Spółka powstała w 2010 roku. Od początku rozwijała własną technologię generowania przeciwciał PureSelect. Dzięki niej prowadziła działalność usługową, generując syntetyczne przeciwciała monoklonalne dla swoich klientów (m.in. dla innej giełdowej spółki Celon Pharma).
Spółka kilka razy emitowała akcje, zebrała z rynku giełdowego około 70 mln zł. Poza tym otrzymywała regularnie dotacje z różnych źródeł, w sumie około 120 mln zł. Np. w listopadzie 2022 otrzymała 62 mln zł od Agencji Badań Medycznych. Problem w tym, że innowacyjnych leków jak nie było, tak nie ma.
„Pure Biologics to dla mnie jedno z większych rozczarowań na GPW ostatnich lat. Spółka otrzymała w ostatnich latach grubo ponad PLN 120 mln dotacji na rozwój leków, natomiast nie udało jej się do tej pory pozyskać partnera na dalszy rozwój leków. Problem polega na tym, że w odróżnieniu od np. spółki Celon Pharma, nie generuje ona regularnych przychodów, które pokrywałyby jej koszty B+R, jest wiec uzależniona od zewnętrznego finansowania” – mówi FXMAG Adrian Kowollik, analityk East Value Research.

W grudniu pojawiło się światełko w tunelu…
W ostatnich miesiącach widać w spółce nerwowe ruchy. W grudniu 2023 miała się odbyć „ratunkowa” emisja akcji, w ramach której spółka Pure Biologics miała pozyskać do 11 mln zł. W prospekcie emisyjnym władze spółki dość jasno dawały do zrozumienia, że w przypadku niepowodzenia emisji akcji „wypełnione zostaną przesłanki do złożenia wniosku o ogłoszenie likwidacji lub upadłości spółki”. Z drugiej strony spółka zarzekała się, że wciąż prowadzi projekty PB003G i PB004, czyli pracuje nad dwoma obiecywanymi od dawna lekami.

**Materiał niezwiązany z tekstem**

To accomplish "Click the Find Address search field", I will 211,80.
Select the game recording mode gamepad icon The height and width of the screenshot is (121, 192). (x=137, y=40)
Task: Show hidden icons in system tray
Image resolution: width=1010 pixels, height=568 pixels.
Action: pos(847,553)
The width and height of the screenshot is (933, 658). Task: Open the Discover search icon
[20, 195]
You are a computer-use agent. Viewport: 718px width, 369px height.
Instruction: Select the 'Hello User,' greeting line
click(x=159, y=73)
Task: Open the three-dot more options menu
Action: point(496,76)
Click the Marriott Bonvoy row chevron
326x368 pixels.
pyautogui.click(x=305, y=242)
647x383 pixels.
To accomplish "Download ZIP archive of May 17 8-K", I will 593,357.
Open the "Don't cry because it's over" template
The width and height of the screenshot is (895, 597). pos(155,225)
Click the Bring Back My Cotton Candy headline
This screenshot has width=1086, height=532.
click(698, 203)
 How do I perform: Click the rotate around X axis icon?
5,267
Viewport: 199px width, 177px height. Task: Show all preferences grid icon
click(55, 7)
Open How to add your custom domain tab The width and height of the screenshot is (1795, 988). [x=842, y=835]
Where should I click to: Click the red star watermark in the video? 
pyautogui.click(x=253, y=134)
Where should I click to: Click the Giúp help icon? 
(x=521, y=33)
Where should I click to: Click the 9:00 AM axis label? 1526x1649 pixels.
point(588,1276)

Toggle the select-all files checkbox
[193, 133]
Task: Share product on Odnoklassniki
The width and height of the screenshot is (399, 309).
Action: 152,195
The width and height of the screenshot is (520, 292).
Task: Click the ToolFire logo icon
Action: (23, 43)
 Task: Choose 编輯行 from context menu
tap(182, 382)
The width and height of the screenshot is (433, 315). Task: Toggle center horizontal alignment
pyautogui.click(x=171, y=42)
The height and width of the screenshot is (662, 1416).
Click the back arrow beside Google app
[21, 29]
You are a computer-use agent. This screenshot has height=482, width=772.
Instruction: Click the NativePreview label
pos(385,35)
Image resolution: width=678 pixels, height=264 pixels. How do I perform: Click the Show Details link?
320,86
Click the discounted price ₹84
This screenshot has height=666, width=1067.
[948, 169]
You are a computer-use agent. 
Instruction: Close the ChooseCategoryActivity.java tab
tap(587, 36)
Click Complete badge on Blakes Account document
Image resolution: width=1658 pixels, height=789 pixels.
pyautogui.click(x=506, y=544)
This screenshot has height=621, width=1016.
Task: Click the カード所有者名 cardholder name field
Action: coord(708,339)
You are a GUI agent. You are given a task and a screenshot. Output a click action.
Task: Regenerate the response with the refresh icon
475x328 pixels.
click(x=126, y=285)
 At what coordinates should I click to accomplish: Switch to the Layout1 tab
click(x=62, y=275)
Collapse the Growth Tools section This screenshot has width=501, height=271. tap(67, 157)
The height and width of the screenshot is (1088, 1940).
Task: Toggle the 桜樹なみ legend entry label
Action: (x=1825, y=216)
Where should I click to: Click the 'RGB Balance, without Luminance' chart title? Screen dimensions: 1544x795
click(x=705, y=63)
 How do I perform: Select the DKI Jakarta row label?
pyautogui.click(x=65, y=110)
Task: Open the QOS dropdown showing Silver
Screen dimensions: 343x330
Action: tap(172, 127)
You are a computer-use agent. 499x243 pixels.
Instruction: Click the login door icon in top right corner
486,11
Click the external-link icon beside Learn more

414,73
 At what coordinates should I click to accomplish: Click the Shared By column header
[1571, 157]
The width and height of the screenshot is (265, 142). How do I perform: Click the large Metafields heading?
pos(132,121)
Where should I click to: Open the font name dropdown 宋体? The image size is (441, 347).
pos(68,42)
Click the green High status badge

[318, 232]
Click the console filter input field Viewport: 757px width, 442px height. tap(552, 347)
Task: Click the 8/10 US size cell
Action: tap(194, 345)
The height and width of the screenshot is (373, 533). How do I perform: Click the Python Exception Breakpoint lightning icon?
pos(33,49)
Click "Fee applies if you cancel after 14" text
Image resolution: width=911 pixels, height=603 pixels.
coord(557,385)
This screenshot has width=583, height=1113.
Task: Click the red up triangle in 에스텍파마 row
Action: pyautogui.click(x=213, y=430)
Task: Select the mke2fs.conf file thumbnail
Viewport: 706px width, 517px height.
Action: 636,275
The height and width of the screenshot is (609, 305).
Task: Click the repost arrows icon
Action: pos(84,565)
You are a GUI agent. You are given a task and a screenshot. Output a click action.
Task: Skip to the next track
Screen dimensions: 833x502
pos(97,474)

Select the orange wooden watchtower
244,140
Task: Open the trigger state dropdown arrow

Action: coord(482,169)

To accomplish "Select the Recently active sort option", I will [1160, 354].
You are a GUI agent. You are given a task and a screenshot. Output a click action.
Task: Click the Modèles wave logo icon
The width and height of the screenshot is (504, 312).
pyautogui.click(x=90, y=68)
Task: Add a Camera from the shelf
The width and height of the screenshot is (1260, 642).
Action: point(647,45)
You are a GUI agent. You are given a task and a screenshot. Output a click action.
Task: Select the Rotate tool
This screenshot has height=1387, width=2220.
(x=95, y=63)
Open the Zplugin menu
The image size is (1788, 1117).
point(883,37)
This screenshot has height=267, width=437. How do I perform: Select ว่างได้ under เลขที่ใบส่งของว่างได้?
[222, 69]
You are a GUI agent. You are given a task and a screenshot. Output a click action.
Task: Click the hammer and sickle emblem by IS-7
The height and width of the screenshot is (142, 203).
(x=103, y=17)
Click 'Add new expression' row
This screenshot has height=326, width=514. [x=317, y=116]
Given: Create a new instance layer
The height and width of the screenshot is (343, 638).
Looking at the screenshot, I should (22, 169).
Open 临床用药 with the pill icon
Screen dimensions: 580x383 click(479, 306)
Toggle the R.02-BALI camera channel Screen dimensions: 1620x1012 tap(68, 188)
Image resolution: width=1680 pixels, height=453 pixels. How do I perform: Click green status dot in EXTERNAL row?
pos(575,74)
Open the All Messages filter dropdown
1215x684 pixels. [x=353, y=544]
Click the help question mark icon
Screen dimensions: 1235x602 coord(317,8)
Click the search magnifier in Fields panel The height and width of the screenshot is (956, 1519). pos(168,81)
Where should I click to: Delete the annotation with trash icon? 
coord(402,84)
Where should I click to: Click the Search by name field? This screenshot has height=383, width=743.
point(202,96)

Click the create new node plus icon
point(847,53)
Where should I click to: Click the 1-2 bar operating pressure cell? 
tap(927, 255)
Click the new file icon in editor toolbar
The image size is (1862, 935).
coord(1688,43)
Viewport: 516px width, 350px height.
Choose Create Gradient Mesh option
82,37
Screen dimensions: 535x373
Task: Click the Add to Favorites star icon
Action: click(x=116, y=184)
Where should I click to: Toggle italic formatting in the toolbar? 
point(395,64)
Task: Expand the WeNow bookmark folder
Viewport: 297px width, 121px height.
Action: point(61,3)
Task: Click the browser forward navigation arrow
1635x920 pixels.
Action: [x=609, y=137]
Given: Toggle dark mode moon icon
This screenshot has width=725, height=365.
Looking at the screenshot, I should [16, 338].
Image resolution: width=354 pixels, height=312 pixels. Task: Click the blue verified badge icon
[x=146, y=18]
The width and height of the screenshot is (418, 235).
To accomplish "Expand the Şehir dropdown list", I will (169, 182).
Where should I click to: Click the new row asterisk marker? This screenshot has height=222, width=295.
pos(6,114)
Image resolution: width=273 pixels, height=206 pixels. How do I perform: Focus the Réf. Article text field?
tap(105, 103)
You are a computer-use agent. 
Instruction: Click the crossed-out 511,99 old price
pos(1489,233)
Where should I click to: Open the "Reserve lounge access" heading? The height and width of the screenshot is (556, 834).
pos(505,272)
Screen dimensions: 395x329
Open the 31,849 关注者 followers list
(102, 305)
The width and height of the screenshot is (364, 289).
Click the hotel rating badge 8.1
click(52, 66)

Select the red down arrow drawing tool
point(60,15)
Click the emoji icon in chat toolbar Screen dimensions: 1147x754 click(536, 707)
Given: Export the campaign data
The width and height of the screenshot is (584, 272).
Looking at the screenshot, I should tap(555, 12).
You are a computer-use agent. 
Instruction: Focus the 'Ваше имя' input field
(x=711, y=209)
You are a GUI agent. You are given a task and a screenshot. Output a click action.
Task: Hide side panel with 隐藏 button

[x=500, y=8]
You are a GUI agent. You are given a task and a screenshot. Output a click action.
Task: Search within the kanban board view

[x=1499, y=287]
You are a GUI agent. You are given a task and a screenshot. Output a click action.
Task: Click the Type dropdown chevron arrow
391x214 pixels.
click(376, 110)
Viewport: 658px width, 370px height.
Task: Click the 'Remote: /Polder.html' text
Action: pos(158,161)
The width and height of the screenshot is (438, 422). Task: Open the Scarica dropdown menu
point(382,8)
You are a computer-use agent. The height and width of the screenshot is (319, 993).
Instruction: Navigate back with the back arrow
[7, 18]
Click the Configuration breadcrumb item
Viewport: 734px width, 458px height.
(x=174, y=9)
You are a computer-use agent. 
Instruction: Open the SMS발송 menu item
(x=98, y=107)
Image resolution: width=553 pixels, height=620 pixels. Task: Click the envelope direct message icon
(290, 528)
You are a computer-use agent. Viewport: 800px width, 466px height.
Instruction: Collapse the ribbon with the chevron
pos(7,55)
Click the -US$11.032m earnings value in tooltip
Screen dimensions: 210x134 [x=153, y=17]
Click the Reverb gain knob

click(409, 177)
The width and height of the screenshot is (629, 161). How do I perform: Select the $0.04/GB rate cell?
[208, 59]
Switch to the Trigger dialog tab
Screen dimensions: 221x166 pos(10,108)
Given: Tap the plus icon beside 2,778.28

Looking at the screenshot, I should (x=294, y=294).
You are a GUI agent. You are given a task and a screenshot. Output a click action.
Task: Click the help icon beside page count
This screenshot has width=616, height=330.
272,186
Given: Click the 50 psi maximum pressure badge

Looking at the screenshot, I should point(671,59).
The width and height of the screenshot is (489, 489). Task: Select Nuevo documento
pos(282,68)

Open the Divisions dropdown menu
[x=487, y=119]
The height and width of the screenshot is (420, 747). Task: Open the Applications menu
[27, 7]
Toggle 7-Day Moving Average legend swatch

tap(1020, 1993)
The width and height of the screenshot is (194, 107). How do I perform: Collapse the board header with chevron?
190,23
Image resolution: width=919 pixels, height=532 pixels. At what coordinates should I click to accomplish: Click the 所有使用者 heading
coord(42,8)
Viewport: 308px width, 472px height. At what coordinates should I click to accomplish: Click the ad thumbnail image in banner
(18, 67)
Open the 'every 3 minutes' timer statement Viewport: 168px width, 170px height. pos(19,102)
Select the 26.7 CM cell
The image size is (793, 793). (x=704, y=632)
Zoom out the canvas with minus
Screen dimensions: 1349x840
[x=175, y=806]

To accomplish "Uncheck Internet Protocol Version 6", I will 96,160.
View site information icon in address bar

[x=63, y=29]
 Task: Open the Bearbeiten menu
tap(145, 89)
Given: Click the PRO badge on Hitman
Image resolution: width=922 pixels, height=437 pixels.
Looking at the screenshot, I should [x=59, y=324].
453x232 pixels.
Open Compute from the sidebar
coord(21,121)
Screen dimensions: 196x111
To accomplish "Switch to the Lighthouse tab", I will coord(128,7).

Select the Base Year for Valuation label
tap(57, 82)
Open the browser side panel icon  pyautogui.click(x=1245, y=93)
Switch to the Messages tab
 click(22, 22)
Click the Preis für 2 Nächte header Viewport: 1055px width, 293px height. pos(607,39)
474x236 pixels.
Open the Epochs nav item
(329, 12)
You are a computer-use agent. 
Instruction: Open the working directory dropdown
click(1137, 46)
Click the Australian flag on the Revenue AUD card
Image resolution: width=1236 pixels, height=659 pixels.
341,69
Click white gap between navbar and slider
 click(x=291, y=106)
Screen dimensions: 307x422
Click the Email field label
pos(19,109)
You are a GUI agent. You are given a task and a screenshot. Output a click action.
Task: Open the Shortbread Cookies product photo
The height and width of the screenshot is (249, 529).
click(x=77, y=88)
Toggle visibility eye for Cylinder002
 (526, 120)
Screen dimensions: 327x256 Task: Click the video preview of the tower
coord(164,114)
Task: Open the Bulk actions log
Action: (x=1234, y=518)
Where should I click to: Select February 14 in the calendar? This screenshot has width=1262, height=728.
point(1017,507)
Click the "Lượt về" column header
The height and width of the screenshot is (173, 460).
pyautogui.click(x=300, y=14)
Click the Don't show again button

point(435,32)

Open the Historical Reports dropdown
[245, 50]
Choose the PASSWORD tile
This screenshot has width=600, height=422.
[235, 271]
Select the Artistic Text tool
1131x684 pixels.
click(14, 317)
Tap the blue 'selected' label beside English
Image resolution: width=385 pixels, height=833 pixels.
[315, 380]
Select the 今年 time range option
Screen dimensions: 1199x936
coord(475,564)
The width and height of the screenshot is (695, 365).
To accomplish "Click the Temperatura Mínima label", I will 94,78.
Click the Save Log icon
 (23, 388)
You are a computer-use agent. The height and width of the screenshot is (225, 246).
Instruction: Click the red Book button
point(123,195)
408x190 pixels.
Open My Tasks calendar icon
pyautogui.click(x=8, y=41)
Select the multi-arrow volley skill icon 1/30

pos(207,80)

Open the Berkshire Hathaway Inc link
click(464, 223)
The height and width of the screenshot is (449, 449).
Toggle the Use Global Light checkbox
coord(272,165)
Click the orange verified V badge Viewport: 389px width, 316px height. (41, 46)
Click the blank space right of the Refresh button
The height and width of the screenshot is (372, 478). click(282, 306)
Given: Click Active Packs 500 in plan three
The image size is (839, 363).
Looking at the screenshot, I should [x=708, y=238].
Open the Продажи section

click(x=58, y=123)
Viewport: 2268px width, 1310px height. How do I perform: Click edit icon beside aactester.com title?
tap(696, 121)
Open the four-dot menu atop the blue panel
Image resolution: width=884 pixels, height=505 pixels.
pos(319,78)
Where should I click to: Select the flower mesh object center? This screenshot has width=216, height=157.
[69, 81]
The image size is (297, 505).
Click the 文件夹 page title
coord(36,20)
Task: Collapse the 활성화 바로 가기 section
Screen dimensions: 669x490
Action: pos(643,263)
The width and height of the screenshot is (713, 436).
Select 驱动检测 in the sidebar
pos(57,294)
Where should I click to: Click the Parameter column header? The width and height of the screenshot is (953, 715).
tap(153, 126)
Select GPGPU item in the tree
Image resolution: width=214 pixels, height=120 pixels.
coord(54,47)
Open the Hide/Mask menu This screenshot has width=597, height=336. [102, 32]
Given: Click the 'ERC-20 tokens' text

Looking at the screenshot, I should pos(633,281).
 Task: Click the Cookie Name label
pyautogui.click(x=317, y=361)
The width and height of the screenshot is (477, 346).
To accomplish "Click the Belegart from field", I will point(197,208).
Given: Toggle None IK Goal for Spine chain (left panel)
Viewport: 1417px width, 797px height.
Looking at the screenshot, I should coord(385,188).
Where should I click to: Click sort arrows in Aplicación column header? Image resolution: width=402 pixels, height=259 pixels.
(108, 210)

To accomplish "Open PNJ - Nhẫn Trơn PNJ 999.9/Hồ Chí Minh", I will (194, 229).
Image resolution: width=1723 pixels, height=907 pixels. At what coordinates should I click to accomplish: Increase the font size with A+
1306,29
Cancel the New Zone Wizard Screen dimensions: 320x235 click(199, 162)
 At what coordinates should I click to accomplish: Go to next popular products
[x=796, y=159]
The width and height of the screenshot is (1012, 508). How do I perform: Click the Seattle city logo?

Prezes zarządu Filip Jeleń podkreślał znaczenie wsparcia inwestorów i oczekiwał wyników Fazy 0 w połowie 2024 roku. „Jesteśmy o krok od badań first-in-human fazy 0. Jest to efekt naszej wieloletniej pracy, której wykonanie nie byłoby możliwe m.in. bez wsparcia inwestorów. W perspektywie połowy 2024 r. spodziewamy się kompletnych wyników Fazy 0, która ma nam dostarczyć informacji o efektywności naszych cząsteczek u ludzi” – mówił Jeleń.
Pod koniec grudnia Pure Biologics zdecydowało jednak o odwołaniu oferty, z uwagi na brak złożenia przez inwestorów zapisów na akcje oferowane o łącznej cenie emisyjnej co najmniej 11 mln zł. Spółka planowała podjąć działania celem pozyskania środków poprzez private placement, pożyczkę lub sprzedaż części aktywów. Szacowała koszty na I półrocze 2024 niezbędne do realizacji przedstawionych planów na ok. 22 mln zł.
Prezes Jeleń zapewniał, że Pure Biologics oczekuje podpisania co najmniej jednej umowy partneringowej (w projekcie PB004 i/lub PB003G) w terminie do połowy 2024 roku. Liczyła ona również na generowanie przychodów z usług.
Pod koniec grudnia pojawiło się światełko w tunelu. Pure Biologics uzyskała zgodę amerykańskiej Agencji ds. Żywności i Leków (Food and Drug Administration – FDA) na przeprowadzenie testów cząsteczki PBA-0405 – kandydata wiodącego w projekcie PB004, w badaniu klinicznym Fazy 0 u pacjentów z nowotworami litymi. Badanie potrwa do połowy 2024 r. i będzie realizowane w formacie open-label (spółka będzie na bieżąco pozyskiwała informacje o postępach i wynikach badania).